======== Supplied data ========
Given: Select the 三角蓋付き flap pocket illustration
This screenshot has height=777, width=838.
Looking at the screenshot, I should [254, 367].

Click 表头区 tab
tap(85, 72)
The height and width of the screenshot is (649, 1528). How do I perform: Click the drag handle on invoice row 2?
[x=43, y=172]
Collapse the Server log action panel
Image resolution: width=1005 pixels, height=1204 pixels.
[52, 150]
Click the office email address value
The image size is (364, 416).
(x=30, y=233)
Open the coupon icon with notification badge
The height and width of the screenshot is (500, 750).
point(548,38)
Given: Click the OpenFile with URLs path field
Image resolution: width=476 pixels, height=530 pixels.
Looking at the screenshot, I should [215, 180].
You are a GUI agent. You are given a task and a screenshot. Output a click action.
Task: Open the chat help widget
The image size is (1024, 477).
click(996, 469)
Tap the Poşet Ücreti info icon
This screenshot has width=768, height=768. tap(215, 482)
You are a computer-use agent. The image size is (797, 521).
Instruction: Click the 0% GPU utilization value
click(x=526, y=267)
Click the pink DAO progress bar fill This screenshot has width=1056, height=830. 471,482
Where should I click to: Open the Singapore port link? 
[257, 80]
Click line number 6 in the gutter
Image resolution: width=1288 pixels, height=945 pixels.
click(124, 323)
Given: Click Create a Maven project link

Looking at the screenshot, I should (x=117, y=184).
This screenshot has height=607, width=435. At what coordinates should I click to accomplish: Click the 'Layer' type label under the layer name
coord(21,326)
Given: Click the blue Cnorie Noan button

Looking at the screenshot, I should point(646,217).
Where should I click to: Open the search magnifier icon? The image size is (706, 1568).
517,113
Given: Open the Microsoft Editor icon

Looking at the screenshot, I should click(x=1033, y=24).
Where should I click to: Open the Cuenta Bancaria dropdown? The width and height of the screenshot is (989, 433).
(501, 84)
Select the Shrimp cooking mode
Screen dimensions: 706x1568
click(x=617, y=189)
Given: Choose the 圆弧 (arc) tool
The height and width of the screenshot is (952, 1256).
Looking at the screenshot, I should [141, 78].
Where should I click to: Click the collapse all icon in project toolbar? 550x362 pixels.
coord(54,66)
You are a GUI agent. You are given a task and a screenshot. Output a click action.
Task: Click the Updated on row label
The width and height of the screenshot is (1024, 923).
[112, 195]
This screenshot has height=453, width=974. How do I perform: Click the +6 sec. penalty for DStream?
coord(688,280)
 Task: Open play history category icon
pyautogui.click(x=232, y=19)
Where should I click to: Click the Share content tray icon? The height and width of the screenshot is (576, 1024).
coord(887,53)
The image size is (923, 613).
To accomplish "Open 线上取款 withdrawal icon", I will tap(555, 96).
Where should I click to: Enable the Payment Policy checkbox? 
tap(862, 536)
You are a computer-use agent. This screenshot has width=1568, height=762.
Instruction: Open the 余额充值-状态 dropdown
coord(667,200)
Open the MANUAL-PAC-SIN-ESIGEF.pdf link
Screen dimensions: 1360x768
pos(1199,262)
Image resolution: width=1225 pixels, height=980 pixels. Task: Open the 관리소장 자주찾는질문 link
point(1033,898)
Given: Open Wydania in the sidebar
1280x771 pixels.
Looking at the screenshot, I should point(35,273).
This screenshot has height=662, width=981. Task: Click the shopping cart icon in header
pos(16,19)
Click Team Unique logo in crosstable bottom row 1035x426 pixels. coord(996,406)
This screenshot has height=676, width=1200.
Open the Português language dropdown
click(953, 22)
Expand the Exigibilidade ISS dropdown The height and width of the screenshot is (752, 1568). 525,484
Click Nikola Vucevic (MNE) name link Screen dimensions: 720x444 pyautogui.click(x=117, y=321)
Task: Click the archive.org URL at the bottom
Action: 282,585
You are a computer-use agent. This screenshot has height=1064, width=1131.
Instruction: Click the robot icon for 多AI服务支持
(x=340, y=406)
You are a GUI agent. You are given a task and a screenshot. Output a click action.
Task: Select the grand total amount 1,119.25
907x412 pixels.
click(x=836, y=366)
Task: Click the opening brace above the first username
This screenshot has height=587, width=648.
========
Required work: For each line of the entries that contains the word "Select", make a copy.

Reply:
Given: Select the 三角蓋付き flap pocket illustration
Select the Shrimp cooking mode
Task: Select the grand total amount 1,119.25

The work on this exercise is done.